A manera de epílogo pienso que las subjetividades deben “contornearse” en los ámbitos donde lenta y trabajosamente son
gestadas. El viejo zoon políticon, por ejemplo, no puede ser si no griego. La polis (infelizmente traducida por “ciudad”, pues nada tiene
en común con ella), no es recorrida por “ciudadados” que van de su mitad “pública” (imagen, función, etc.), hacia su mitad
“privada”(hogar, rol paterno, materno, etc.). Así como la noción de niño, grupo, fuerza de trabajo”, son modernas, la polis hace que lo
subjetivo se oponga a la intimidad (por eso la subjetividad no se homologa a privacidad en la Grecia Clásica), siendo la participación
efectiva y no sólo representativa en un espacio de comunicación, confrontación –el Agora–, su marca pública sobresaliente. Animal
político entre nosotros no puede ser, entonces, más que una metáfora desgraciada y nostálgica .

Tomando senderos que nos conducen a nuestros comienzos, digamos que la subjetividad producida de infinitos modos sociales
e históricos, es “subjetivada” de mil formas produciendo múltiples objetividades. Éstas, a su vez, constituyen los objetos más
heterogéneos que, en un intrincado movimiento reflejo, parten el mundo en dos intentando la dominación y autonomización (quizás,
finalmente, lo logren) de sus focos generadores.
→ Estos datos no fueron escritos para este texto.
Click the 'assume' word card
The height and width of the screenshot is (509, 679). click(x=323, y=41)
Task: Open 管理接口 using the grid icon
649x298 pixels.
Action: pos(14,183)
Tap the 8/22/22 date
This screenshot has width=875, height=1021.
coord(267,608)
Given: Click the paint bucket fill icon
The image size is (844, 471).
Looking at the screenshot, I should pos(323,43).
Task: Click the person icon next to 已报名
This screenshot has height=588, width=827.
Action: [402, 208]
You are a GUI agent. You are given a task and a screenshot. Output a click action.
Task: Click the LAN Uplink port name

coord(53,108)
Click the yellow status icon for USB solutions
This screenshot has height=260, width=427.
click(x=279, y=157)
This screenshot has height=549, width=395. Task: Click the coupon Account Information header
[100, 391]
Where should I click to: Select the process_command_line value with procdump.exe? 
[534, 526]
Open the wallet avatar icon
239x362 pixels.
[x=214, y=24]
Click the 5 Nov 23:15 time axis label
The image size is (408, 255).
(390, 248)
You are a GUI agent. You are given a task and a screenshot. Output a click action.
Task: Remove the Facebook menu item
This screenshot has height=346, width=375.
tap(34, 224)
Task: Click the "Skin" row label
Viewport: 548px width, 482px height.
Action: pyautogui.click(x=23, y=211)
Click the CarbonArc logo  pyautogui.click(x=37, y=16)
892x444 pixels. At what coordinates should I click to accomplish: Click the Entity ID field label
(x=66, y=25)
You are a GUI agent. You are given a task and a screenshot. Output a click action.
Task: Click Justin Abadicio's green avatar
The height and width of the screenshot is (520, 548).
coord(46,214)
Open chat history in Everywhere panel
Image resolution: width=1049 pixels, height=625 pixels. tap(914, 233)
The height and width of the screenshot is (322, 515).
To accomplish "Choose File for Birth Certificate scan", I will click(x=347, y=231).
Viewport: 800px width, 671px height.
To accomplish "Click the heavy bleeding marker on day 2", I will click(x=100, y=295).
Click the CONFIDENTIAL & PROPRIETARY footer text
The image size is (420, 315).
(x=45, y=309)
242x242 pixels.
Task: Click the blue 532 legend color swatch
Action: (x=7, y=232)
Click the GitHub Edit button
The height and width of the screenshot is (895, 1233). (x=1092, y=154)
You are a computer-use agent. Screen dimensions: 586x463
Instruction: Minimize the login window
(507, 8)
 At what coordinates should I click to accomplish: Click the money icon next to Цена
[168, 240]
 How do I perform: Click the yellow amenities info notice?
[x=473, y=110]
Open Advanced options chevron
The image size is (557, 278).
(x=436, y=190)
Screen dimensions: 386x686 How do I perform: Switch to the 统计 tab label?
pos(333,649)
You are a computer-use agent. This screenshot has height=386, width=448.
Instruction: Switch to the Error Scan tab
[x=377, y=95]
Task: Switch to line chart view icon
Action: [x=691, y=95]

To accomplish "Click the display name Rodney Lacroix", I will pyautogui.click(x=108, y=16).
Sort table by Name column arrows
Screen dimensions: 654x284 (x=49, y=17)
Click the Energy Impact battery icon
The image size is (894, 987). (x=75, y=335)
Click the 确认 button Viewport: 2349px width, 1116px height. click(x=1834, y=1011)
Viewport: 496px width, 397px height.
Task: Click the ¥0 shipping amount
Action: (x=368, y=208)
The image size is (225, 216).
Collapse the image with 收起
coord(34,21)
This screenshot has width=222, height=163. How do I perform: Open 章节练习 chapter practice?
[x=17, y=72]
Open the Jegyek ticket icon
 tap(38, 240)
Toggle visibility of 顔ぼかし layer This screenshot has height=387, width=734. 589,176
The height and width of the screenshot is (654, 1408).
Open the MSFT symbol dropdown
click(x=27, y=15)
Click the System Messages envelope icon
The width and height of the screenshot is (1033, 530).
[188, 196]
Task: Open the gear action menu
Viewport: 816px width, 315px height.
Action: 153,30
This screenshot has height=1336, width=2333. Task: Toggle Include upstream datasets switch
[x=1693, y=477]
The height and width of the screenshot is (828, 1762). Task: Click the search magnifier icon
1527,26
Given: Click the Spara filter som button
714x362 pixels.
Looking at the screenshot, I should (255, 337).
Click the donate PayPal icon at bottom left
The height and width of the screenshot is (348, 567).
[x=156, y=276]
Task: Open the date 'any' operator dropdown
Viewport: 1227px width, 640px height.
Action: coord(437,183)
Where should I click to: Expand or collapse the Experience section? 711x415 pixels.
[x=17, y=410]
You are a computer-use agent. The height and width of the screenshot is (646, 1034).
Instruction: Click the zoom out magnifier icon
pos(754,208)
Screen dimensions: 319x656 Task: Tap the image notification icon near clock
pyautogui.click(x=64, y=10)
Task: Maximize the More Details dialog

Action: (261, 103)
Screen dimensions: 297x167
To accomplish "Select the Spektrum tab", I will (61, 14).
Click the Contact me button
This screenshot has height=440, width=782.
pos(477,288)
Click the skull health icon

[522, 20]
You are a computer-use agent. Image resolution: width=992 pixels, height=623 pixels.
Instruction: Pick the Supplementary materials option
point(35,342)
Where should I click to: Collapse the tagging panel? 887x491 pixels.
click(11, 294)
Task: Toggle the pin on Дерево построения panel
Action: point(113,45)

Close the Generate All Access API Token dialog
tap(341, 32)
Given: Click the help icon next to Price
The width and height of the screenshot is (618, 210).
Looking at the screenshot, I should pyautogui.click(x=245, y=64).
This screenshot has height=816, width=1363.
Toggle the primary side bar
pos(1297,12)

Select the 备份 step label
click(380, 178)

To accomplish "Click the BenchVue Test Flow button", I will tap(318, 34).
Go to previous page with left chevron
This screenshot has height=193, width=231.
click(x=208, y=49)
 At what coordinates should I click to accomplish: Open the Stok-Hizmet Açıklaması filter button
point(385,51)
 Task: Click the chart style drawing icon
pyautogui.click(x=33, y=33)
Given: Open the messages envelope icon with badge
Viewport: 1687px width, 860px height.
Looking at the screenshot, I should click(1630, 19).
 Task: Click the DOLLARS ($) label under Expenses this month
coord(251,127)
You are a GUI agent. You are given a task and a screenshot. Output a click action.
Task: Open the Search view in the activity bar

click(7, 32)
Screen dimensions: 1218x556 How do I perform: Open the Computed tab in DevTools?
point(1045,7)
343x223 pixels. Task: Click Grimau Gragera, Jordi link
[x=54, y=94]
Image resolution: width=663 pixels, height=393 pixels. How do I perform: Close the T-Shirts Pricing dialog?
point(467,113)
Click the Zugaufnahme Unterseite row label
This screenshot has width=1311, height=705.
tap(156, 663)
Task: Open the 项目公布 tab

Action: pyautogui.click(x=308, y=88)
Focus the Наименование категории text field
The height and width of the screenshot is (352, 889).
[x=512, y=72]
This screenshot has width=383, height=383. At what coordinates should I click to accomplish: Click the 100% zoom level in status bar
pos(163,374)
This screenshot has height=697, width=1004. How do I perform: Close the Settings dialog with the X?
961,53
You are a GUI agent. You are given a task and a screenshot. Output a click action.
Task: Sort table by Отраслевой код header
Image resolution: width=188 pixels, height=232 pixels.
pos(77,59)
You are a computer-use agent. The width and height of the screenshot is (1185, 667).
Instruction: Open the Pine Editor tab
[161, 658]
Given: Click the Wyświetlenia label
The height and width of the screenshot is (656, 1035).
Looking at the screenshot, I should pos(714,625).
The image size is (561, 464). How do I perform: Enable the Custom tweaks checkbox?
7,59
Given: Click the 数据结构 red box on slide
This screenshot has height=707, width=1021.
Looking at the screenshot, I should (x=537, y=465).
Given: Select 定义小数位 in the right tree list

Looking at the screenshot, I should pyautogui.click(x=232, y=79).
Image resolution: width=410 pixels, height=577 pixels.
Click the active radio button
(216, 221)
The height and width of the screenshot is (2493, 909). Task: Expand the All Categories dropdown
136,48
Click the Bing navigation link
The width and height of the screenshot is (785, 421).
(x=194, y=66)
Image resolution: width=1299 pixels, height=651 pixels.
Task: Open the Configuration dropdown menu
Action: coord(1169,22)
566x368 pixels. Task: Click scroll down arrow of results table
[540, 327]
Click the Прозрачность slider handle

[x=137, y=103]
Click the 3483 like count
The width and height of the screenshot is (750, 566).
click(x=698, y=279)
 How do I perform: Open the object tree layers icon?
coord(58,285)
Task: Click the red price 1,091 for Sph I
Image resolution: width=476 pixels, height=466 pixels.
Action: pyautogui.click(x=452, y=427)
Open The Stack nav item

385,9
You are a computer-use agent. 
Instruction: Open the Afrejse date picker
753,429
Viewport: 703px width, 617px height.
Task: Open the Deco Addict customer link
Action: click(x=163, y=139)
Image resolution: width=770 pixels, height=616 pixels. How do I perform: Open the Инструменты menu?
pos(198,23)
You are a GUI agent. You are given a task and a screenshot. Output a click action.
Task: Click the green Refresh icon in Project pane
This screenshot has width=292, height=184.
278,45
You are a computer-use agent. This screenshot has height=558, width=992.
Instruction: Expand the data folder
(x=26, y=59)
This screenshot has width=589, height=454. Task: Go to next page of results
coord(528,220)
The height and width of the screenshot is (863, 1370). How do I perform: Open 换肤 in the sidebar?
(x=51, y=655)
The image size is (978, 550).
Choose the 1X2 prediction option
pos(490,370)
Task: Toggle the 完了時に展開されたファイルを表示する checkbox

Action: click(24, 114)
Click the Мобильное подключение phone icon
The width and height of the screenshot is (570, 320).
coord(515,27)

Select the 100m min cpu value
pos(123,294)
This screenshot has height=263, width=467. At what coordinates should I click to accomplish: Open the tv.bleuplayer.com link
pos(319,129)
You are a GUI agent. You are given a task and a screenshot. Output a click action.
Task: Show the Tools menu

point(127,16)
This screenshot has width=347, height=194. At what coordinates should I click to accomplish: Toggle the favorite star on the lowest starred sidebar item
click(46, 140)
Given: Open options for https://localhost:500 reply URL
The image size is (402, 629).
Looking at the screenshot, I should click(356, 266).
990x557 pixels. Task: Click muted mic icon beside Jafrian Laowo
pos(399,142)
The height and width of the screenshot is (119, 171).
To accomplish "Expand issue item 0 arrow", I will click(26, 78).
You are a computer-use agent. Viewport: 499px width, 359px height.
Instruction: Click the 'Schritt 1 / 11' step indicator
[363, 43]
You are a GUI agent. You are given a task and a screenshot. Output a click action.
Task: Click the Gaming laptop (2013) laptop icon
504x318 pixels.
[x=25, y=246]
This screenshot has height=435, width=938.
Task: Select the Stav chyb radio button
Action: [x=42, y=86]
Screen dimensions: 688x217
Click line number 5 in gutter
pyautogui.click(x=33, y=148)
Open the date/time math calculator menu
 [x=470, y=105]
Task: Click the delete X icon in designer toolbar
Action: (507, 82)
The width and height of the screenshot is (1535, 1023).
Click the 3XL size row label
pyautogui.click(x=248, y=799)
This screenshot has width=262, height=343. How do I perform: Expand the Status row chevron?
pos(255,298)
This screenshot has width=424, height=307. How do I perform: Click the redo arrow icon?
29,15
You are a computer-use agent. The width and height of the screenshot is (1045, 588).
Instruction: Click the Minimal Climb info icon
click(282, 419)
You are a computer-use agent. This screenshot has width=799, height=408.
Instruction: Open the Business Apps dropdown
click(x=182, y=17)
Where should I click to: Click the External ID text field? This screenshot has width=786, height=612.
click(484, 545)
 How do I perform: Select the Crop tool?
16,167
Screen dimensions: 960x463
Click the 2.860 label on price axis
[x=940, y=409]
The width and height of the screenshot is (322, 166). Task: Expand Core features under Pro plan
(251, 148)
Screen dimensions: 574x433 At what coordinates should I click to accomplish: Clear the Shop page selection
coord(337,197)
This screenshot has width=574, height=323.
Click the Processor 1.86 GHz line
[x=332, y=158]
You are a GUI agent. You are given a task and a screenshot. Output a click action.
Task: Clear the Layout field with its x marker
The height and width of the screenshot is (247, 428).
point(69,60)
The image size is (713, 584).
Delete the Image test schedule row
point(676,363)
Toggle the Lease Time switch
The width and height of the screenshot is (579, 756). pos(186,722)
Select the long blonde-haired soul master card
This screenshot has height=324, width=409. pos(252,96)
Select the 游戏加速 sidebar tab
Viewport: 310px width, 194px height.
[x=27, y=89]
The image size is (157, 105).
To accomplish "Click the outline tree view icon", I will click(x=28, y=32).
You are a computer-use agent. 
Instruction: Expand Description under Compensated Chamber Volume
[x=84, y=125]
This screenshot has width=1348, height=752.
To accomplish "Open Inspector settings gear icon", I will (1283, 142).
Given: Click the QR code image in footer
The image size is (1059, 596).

De ahí que la famosa “determinación objetiva” sea un importante capítulo de la
perversión causalista, es decir, del fetichismo entronizado como forma de explicación de lo real. Sin embargo aquella real-ización es el
verdadero proceso creador, pleno de afecciones, sin afeites. Y su potencia adviene claramente en la “experiencia concreta”
(institucional, grupal, artística, clínica, escritural), aun cuando se ostente su más lamentable resignación.